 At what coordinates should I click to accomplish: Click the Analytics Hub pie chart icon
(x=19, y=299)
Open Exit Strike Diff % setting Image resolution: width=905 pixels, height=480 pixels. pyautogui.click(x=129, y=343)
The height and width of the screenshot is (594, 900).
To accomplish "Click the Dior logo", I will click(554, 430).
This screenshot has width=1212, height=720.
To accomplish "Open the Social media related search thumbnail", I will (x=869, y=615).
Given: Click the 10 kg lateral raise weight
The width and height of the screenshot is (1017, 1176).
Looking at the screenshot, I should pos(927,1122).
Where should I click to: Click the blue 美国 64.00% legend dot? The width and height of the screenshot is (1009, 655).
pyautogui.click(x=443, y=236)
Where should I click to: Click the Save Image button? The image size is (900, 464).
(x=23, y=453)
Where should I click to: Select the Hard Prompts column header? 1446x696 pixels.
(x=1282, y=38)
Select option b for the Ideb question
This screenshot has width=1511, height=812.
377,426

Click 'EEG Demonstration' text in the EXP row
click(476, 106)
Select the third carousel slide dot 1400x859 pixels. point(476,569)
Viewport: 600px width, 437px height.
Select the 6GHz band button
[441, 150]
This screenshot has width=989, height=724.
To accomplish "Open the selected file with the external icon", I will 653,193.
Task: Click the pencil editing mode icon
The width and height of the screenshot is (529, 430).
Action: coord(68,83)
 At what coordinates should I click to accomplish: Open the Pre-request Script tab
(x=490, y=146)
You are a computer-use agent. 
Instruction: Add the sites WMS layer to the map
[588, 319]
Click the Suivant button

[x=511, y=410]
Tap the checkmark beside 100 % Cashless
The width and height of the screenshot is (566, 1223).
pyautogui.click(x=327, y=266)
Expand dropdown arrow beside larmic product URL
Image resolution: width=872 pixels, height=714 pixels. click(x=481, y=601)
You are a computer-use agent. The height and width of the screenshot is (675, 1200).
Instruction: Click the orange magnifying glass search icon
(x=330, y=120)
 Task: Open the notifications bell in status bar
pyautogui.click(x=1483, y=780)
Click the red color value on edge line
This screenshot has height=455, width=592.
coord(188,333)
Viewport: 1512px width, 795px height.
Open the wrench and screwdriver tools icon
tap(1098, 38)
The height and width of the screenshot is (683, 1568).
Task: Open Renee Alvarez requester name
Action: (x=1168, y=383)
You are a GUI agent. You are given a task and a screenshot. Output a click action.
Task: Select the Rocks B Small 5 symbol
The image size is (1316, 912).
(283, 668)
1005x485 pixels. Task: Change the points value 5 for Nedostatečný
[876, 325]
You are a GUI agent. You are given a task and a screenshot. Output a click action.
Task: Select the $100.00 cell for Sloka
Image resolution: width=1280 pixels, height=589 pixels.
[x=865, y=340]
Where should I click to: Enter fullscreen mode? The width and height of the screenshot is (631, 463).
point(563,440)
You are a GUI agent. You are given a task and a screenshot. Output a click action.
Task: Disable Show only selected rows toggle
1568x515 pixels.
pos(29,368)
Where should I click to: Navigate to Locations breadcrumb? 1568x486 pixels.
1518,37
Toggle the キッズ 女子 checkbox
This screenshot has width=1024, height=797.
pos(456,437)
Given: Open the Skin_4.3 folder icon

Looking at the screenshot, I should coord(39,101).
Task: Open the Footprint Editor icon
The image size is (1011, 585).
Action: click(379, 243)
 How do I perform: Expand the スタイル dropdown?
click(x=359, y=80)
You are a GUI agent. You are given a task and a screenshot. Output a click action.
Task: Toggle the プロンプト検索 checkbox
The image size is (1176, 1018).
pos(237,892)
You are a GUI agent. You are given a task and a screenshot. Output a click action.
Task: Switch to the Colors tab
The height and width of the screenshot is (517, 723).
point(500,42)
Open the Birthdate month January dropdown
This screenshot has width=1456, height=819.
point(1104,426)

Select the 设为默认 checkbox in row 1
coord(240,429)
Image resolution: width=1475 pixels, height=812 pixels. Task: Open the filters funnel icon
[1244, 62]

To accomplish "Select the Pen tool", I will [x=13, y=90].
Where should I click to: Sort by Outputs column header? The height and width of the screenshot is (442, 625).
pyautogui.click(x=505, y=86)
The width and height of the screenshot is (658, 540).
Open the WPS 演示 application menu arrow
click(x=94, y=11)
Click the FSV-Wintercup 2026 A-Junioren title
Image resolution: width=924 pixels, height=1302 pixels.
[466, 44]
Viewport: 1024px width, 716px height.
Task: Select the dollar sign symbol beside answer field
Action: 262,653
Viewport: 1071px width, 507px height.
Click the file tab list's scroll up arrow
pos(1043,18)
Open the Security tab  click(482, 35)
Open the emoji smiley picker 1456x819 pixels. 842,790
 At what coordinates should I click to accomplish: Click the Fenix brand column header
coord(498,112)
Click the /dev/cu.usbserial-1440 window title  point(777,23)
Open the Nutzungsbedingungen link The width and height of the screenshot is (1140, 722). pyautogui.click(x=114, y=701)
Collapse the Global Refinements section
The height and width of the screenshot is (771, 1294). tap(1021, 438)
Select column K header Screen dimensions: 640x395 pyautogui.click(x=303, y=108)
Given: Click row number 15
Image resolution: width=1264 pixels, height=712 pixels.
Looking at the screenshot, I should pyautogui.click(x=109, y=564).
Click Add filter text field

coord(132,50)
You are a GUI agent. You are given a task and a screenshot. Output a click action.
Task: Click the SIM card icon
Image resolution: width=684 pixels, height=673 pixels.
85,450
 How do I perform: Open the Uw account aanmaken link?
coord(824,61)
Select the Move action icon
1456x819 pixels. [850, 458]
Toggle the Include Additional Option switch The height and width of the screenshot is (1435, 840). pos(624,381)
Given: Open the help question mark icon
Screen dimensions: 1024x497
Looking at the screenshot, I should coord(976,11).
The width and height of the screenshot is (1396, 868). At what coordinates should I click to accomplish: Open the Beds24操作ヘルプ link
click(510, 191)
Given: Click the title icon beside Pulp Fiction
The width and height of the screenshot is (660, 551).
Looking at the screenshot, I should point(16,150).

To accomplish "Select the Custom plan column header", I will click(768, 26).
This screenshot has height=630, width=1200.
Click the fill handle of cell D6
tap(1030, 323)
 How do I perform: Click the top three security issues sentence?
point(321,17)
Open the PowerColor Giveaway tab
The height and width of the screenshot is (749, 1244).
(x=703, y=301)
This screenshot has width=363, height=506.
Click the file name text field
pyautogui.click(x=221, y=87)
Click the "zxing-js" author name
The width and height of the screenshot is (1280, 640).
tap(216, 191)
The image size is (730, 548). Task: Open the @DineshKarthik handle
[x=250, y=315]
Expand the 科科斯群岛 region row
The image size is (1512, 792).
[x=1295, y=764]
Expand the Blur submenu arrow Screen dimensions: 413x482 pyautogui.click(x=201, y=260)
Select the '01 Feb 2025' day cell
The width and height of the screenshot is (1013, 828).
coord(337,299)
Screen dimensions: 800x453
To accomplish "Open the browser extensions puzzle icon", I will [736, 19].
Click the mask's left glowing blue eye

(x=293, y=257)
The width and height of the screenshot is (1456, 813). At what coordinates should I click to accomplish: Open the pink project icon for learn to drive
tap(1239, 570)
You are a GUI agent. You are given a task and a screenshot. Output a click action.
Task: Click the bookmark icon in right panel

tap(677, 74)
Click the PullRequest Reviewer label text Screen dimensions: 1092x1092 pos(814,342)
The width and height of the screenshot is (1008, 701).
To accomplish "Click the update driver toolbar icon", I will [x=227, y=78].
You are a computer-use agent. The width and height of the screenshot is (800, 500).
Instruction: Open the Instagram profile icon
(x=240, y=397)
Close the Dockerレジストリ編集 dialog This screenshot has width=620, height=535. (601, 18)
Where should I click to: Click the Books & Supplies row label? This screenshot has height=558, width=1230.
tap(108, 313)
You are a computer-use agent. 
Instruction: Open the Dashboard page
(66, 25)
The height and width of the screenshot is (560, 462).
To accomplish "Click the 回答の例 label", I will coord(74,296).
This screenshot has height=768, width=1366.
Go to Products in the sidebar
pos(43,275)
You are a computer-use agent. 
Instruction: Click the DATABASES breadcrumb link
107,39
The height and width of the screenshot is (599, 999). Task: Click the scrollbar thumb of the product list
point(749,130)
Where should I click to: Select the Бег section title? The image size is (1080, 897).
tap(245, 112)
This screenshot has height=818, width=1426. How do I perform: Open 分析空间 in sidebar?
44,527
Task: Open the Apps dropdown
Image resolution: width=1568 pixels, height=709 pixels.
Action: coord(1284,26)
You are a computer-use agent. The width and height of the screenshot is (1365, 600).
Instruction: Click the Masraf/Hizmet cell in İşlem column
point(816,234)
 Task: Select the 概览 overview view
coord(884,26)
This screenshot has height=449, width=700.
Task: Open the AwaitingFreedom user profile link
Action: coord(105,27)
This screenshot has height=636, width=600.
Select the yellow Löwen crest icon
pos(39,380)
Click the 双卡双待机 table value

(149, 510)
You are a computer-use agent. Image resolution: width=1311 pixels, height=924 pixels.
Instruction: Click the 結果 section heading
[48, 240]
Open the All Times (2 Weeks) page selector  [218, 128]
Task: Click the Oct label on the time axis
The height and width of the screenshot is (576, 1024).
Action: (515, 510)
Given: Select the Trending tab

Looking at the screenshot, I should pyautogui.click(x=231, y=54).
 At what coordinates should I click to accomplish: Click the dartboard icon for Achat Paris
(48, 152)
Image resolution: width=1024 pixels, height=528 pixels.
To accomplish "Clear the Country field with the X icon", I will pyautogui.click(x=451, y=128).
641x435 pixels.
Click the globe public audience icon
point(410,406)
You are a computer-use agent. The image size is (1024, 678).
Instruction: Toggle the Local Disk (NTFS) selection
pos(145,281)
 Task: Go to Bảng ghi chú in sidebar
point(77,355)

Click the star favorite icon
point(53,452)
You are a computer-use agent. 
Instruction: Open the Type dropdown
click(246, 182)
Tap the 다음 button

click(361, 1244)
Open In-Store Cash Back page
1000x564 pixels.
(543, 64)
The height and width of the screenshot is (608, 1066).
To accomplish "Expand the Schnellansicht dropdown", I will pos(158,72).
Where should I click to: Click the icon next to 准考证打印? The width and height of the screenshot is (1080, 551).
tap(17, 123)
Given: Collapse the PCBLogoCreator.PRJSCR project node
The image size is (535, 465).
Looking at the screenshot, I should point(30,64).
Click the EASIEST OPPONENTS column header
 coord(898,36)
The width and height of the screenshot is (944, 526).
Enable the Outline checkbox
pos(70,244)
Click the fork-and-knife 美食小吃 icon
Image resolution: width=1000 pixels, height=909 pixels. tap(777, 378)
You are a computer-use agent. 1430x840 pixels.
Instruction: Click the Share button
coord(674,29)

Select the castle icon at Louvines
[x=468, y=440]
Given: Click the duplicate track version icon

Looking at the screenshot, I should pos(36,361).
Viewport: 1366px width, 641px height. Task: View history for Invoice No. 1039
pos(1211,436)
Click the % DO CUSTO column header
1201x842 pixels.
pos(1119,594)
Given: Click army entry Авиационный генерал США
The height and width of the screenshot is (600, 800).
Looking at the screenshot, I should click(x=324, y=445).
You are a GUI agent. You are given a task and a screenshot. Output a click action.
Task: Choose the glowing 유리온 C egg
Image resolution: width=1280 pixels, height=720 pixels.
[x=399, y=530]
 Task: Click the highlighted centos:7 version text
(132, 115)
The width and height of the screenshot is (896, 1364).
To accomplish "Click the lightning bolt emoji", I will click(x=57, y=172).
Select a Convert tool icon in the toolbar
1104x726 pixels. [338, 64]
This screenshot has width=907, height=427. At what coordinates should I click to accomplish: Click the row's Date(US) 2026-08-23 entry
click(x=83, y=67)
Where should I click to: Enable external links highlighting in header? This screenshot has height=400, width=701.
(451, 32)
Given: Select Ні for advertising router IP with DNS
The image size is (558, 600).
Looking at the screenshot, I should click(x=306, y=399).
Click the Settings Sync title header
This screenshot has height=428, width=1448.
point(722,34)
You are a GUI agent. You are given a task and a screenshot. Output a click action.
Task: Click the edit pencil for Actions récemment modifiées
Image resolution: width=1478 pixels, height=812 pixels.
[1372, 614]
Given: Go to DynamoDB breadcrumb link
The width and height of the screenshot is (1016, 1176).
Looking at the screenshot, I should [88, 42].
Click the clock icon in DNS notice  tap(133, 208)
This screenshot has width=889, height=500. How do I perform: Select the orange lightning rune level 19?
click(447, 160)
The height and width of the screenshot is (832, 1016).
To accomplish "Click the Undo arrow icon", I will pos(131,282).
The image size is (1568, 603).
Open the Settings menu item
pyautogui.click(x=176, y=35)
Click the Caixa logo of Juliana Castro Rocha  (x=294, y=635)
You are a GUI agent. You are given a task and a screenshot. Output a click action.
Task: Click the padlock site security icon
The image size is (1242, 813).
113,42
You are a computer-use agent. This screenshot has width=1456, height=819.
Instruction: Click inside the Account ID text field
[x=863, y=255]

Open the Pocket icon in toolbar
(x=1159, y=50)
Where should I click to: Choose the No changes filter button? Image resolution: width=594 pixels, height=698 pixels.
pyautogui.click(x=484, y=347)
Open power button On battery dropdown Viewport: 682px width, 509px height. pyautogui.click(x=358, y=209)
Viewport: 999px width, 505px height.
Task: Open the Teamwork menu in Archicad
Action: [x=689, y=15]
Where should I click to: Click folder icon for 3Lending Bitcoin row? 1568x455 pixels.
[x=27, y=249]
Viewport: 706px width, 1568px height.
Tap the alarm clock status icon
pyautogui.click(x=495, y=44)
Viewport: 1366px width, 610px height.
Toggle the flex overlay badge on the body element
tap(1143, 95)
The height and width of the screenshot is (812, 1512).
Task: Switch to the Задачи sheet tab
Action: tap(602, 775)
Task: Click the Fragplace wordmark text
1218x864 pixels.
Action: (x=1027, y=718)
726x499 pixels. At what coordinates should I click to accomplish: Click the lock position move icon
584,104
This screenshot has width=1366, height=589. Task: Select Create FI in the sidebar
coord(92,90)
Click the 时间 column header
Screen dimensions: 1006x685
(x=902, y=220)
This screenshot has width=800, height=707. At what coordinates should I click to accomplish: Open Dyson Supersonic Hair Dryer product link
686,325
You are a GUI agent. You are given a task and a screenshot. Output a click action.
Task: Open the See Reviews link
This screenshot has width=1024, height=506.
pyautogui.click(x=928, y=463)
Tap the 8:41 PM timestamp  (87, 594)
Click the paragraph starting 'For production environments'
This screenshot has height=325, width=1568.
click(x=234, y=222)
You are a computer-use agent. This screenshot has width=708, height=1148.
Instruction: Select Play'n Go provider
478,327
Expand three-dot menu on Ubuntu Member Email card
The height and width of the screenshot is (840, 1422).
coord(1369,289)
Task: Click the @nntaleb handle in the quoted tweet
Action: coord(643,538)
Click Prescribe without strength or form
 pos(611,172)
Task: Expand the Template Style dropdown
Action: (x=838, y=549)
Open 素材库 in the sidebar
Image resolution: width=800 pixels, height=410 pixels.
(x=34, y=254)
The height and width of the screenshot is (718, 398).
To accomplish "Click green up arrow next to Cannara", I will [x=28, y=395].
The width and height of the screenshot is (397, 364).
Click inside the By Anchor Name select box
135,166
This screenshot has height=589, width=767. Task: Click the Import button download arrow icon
**********
**WORK INSTRUCTIONS**
Look through the entries above and work out how many lines contain the string "pencil". Give that number alone.

**TASK OUTPUT**
2